Pour conclure, il faut aussi évoquer la responsabilité nationale dans la gestion des forêts des territoires ultra-marins. Cette gestion est associée à des enjeux propres à chacun de ces territoires, mais l’enjeu majeur, lié à la localisation intertropicale de la plupart de ces territoires, est la conservation de la biodiversité. La responsabilité de la France vis-à-vis de cet enjeu dépasse le cadre national, car elle possède, notamment en Guyane, plus de 8 millions d’ha de forêt tropicale humide. Alors que ce type de forêt, avec ses innombrables faciès, disparaît de tous les continents, les objectifs prioritaires de gestion de cette forêt française ne peuvent qu’être centrés sur la conservation, et ne correspondre qu’à la marge, sur des surfaces très limitées, à des objectifs locaux de développement économique. La forêt guyanaise, comme toutes les forêts françaises, est placée sous la sauvegarde de la nation (article L.112-1 du code forestier), mais cette responsabilité est ici un enjeu global crucial, et la France n’a pas d’autre choix que de se montrer exemplaire aux yeux du monde. Les Français ne peuvent à la fois déplorer la perte des forêts tropicales et de la biodiversité associée, et permettre une gestion destructrice de la biodiversité en forêt guyanaise.

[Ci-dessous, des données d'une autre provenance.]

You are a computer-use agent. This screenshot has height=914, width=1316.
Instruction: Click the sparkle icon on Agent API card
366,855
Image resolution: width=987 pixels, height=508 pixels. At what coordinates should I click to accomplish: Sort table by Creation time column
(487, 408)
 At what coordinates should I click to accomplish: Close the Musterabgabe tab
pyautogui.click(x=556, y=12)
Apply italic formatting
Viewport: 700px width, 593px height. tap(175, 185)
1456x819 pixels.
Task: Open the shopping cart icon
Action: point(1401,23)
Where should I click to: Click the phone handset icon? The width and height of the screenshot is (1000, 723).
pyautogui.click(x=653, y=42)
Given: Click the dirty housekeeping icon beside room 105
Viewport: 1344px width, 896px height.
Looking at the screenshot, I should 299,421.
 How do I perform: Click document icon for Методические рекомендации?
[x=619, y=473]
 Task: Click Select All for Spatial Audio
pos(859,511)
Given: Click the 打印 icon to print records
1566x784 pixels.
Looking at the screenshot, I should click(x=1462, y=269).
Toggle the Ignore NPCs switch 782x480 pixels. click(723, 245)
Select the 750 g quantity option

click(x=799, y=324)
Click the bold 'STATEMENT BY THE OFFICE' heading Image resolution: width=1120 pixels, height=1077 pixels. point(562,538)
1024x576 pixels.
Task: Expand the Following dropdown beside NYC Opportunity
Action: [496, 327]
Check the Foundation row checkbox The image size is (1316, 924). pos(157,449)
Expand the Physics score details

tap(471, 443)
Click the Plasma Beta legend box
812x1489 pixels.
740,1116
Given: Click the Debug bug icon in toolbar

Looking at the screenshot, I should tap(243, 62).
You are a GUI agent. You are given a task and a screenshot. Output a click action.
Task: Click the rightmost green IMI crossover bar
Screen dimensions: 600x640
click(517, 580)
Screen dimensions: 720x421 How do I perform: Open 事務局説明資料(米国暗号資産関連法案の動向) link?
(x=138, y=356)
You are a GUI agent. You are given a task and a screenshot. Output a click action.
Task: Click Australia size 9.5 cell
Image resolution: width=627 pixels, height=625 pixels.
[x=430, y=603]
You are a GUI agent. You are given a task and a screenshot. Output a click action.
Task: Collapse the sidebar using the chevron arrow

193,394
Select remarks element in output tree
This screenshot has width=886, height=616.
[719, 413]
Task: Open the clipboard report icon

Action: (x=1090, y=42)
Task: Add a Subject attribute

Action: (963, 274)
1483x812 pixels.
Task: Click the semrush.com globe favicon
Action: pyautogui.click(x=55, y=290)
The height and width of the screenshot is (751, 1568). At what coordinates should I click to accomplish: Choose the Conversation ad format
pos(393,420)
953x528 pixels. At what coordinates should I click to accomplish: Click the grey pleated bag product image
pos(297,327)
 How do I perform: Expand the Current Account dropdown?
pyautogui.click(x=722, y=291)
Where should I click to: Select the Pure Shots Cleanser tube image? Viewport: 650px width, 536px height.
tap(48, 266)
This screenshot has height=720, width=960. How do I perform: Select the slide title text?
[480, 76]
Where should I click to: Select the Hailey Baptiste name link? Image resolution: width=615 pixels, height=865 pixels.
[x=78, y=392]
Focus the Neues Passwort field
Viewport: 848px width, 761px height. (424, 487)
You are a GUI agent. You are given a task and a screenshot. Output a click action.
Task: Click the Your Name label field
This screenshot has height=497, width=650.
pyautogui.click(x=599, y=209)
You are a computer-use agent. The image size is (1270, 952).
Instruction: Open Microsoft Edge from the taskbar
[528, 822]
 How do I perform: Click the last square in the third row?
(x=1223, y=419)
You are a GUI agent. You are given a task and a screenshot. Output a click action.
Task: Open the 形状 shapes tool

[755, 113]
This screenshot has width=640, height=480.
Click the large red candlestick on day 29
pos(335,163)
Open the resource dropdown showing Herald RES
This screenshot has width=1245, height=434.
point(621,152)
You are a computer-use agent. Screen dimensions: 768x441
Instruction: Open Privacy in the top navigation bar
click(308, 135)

Forêt tropicale humide primaire, Guyane. La gestion de la forêt guyanaise constitue une responsabilité particulière aux yeux du monde pour la France ! Photo : Hubert de Foresta

Références

  1. Janska V., Jiménez-Alfaro B., Chytry M., Divisek J., Anenkhonov O., Korolyuk A., Lashchinskyi N., Culek M. 2017. Palaeodistribution modelling of European vegetation types at the Last Glacial Maximum using modern analogues from Siberia: Prospects and limitations. Quaternary Science Reviews 159, p. 103-115.
  2. Pignard G. 2000. Évolution de la forêt française : une vulnérabilité accrue face aux tempêtes. Les Dossiers de l'environnement de l'INRA 20, p. 190-197.
  3. Denardou A., Hervé J.C., Dupouey J.L., Bir J., Audinot T., Bontemps J.D. 2017. L’expansion séculaire des forêts françaises est dominée par l’accroissement du stock sur pied et ne sature pas dans le temps. Revue Forestière Française 69, p. 319-339.
  4. L’ONF : situation critique . Document élaboré par l’intersyndicale de l’ONF en préparation à l’entrevue avec M. le Ministre de la Cohésion et des Territoires, Mme la Conseillère du Président de la République et M. le Président du Conseil d’administration de l’ONF, du 18/04/2018.